Equities backtester + risk budget
Thoth
An equities backtester built with the statistical honesty of a real-money system: selection-bias-aware deflated Sharpe with explicit trial count, stationary block-bootstrap confidence intervals, predicted-vs-realized calibration against a live trade journal, correlation-adjusted quarter-Kelly sizing with heat / sector / currency caps. The engine work (pure Polars strategies, vectorised regime detection with hysteresis, threaded scanner) is what makes the trust layer cheap enough to actually run every morning.
DSR + CI
Selection-bias-aware ranking
Live calibration
Predicted vs realized, journal-blended
Quarter-Kelly
Correlation-adjusted with heat caps
<7 s
13-strategy universe scan
What it is
A personal equities research platform I'm building toward the bar I'd want a tool to clear before I let it size positions with real money. Thoth used to be three separate pages: a scanner, a chart, a portfolio view. Each was useful in isolation. None of them answered the only question I actually have on a Monday morning:
Given my portfolio, my cash, my open risk, and today's regime, what (if anything) should I do today?

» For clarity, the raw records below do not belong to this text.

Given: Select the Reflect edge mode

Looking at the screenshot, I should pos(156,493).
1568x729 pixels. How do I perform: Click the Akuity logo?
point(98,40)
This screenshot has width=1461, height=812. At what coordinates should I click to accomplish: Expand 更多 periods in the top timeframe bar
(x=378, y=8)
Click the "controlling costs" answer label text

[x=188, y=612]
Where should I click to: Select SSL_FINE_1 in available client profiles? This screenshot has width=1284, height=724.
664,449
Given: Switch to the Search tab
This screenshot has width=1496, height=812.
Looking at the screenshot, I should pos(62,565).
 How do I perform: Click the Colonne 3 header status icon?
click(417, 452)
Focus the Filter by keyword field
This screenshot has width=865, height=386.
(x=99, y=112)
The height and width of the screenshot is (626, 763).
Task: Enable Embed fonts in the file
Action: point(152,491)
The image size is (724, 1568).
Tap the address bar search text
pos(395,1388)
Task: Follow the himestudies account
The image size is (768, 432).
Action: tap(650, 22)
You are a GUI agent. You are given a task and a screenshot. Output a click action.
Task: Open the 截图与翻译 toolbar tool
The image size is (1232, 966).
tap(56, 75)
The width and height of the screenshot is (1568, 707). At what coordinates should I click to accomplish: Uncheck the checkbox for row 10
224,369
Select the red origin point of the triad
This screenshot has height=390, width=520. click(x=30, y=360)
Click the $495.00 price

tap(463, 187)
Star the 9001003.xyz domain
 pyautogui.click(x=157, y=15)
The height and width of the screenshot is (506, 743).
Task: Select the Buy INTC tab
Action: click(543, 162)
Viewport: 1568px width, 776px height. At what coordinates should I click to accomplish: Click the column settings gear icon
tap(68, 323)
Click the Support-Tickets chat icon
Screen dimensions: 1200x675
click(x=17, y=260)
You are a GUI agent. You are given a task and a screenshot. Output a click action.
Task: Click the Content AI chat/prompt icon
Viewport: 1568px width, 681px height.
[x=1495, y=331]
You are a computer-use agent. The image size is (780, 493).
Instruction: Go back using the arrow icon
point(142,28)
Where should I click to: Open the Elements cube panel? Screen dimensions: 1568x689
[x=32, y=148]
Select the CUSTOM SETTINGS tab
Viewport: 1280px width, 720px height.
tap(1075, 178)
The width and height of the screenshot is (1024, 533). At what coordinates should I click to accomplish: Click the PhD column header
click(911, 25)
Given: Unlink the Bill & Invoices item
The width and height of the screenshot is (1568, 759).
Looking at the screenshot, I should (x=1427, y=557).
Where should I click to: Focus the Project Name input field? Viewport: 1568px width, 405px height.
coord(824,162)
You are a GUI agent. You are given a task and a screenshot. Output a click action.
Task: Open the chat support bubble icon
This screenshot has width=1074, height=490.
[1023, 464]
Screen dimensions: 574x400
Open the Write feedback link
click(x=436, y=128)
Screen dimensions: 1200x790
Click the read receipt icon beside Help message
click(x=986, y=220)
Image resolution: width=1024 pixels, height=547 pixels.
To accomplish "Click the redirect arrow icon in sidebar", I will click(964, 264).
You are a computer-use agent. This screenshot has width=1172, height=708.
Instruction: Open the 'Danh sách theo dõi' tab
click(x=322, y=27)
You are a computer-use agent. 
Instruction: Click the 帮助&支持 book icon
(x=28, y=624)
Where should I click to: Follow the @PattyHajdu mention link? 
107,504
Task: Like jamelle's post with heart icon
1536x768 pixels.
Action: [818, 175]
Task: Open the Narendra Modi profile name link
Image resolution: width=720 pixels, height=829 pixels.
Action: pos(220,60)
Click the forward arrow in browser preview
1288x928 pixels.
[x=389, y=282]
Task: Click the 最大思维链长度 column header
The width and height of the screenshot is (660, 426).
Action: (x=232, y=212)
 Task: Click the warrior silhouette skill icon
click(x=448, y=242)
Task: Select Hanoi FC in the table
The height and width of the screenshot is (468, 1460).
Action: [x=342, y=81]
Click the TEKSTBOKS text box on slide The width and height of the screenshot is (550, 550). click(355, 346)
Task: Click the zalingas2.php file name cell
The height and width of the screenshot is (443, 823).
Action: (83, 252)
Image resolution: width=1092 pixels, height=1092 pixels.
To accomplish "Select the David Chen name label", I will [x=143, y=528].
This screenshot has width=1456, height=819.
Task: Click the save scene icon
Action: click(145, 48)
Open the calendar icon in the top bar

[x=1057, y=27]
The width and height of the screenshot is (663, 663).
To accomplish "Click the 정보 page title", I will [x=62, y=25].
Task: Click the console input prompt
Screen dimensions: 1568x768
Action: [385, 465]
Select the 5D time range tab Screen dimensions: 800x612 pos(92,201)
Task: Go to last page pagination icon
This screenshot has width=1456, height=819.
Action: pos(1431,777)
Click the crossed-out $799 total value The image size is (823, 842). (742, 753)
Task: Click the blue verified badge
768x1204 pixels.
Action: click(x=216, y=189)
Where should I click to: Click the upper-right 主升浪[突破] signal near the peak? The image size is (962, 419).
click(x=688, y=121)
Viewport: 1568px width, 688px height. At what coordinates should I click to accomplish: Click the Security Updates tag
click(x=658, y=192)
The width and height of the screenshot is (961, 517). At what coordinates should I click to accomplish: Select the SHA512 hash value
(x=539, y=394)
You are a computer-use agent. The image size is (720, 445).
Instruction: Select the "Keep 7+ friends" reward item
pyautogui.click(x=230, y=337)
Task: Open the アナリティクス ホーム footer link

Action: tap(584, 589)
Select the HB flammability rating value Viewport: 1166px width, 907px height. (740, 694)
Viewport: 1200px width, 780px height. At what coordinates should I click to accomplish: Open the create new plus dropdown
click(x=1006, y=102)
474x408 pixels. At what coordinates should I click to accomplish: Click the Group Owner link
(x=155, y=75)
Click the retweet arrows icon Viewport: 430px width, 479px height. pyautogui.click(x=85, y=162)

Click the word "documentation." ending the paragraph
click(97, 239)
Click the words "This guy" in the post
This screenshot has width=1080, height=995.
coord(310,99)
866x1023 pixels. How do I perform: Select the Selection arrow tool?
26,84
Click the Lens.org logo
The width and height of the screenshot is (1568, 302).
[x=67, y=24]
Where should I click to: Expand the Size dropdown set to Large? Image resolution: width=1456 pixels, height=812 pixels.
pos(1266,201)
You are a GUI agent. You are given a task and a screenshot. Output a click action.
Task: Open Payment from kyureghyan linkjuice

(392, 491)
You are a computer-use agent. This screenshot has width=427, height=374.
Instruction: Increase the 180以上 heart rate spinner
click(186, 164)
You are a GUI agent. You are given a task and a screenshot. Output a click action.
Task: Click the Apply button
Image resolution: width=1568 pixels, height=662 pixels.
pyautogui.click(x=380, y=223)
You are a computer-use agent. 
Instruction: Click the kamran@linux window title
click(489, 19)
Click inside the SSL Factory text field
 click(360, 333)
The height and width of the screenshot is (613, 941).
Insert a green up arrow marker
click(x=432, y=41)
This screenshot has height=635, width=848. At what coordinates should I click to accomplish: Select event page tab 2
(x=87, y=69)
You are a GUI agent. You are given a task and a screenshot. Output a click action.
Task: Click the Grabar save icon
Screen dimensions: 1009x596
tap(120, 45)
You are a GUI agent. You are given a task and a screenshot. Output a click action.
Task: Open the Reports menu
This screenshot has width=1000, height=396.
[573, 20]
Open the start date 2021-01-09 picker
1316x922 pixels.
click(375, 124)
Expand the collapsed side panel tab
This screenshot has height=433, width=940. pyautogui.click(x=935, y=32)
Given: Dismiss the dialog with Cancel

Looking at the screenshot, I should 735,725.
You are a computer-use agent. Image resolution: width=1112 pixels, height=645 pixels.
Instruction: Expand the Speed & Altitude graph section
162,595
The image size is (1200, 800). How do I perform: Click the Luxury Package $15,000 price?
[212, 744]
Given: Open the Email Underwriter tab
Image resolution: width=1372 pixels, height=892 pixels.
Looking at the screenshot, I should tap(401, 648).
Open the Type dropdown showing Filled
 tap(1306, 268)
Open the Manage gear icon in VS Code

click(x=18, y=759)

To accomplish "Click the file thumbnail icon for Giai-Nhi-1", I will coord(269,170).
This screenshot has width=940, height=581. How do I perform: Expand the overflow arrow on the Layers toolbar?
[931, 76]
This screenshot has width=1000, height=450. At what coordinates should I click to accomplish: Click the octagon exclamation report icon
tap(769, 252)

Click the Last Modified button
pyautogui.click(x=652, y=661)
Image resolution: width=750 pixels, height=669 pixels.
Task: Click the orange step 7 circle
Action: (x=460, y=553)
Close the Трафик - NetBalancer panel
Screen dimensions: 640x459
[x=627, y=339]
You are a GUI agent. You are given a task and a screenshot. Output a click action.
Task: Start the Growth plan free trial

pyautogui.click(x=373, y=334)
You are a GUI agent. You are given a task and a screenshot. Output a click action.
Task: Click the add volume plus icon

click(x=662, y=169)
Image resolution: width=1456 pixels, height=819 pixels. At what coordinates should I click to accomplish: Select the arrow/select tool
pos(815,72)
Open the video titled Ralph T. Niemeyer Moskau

The platform is organised around answering that one question honestly. The engineering effort that I'm proudest of, and that I think is most transferable to any quantitative system under selection pressure, is the layer between "the backtest looked great" and "the live trade actually made money." Below is what's in that layer, and why each piece is there.
The financial trust layer
Trustworthy expected profit and loss (P&L) has three preconditions, and each one has to be independently honest: a selection-bias-aware estimate of edge, calibrated uncertainty around that estimate, and a persistent record that holds those estimates accountable to what later actually happened.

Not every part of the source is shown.